Our new water service is a 1½” copper line, whereas our old service was only ¾”. Because of that, when we installed our whole-house water filter a few years back, we ran ¾” pipe. The plumbers took out a lot of that line when they brought in the new service and started adding branches for the bathroom, including the connections for the water heater ( temporarily on the first floor) running mostly in 1″ before and after the filter. On top of that, when I went to hook the filter back up, I realized that the new curb in the basement was preventing the filter from sitting close enough to the wall to connect to the existing pipes, meaning I was going to have to reconfigure it anyway. I bought new, bigger, 1″ filter housings and asked the plumbers to re-plumb the remaining section so that everything would be 1″ (and to add back the water heater hookup while they were at it).

Filter re-installed

Filter re-installed

The plumbers seemed vexed by the filter setup and I had to have them come back and change it multiple times until it was correct. This added weeks to the process all by itself, on top of the generally slow work they’d been doing. Then they asked for their money, so I asked when it was going to get inspected. That took another couple of weeks to get the inspector out, but they finally wrapped up Thursday of last week.

The electrical work went quickly because a lot of it was already done last year, but there were a couple of additions and modifications.

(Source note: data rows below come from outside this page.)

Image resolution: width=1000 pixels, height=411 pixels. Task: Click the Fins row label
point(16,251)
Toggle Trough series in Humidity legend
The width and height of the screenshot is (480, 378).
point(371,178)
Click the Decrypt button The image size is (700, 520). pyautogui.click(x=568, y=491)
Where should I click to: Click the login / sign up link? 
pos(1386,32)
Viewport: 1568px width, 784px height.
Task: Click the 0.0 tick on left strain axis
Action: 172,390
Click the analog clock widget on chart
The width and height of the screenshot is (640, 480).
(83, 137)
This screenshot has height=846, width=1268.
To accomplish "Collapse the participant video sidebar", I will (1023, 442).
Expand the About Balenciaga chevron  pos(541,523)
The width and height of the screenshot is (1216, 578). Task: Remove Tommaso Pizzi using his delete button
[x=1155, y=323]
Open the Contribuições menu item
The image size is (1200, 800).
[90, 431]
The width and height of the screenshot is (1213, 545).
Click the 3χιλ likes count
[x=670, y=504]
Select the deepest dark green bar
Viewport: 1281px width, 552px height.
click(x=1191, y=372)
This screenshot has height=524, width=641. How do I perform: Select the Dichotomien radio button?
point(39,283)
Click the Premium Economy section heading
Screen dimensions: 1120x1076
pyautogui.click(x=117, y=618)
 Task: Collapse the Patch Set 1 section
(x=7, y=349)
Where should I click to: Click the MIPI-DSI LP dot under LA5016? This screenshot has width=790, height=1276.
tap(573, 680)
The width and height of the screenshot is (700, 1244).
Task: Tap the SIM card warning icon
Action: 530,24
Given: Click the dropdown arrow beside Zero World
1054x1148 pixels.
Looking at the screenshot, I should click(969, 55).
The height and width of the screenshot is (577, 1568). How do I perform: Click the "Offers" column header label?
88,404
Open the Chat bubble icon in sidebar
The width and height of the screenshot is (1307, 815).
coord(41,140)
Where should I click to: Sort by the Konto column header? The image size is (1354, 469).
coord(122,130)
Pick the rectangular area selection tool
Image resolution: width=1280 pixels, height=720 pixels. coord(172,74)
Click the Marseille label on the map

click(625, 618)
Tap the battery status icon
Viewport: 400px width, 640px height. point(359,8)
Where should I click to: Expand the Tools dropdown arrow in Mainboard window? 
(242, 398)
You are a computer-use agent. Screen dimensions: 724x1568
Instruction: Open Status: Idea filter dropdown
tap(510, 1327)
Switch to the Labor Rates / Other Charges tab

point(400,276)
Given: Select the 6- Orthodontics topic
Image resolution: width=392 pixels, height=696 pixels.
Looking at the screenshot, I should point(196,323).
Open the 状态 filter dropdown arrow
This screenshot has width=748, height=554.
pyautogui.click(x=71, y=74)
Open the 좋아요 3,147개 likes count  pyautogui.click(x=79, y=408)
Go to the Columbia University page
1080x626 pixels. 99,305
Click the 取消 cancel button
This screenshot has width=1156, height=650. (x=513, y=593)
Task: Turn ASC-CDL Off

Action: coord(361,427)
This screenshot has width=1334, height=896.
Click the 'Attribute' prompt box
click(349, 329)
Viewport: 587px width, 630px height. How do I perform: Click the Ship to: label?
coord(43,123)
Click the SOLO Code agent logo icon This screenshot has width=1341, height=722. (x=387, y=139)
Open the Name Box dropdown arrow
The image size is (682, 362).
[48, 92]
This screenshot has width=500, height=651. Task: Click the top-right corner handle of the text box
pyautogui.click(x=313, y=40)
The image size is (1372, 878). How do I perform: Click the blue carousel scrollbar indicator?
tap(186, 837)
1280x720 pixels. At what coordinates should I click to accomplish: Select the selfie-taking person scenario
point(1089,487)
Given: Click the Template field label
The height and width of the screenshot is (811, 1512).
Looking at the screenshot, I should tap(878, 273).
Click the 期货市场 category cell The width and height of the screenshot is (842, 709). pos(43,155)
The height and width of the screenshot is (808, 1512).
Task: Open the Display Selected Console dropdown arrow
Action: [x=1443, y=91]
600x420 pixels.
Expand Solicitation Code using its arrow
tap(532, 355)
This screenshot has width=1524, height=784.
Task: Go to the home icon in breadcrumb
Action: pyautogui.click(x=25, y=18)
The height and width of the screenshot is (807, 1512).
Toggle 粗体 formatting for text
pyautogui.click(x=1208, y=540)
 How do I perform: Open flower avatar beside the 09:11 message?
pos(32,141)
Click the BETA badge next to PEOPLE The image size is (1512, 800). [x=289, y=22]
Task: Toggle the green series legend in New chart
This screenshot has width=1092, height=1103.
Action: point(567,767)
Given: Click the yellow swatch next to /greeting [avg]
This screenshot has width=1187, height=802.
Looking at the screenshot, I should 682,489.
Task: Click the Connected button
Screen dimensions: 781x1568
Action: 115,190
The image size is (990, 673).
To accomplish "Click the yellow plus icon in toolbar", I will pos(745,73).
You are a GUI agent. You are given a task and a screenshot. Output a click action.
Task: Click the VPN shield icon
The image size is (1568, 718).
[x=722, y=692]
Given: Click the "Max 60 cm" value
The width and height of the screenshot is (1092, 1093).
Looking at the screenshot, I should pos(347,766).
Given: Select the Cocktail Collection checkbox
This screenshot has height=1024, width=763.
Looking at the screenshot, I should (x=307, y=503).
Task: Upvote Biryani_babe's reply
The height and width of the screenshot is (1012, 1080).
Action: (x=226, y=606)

We had to redo the grounding strap because the water service moved to the front of the house, add outlets for the sump pump and ejector pit, and add the switches, lights, and outlets for the bathroom and other new interior walls. We still need Lester, our radiant contractor, to come back and connect the PEX lines in the slab and disconnect our radiators on the second floor, but that shouldn’t impact the rest of the work we’re doing.

We were gone all weekend, but now I’m finally back to work, with a new goal of getting us moved into the basement by August 20th, the fifth anniversary of us moving into the second floor. I think if we’re still living in the second floor more than five years into our “five-year project”, I’ll have to start considering arson. There’s a lot to do, starting with the venting for the bath fan, leveling the bathroom ceiling, and a few other minor tasks. That will be followed by drywall and tiling, the temporary walls, and the bathroom fixtures.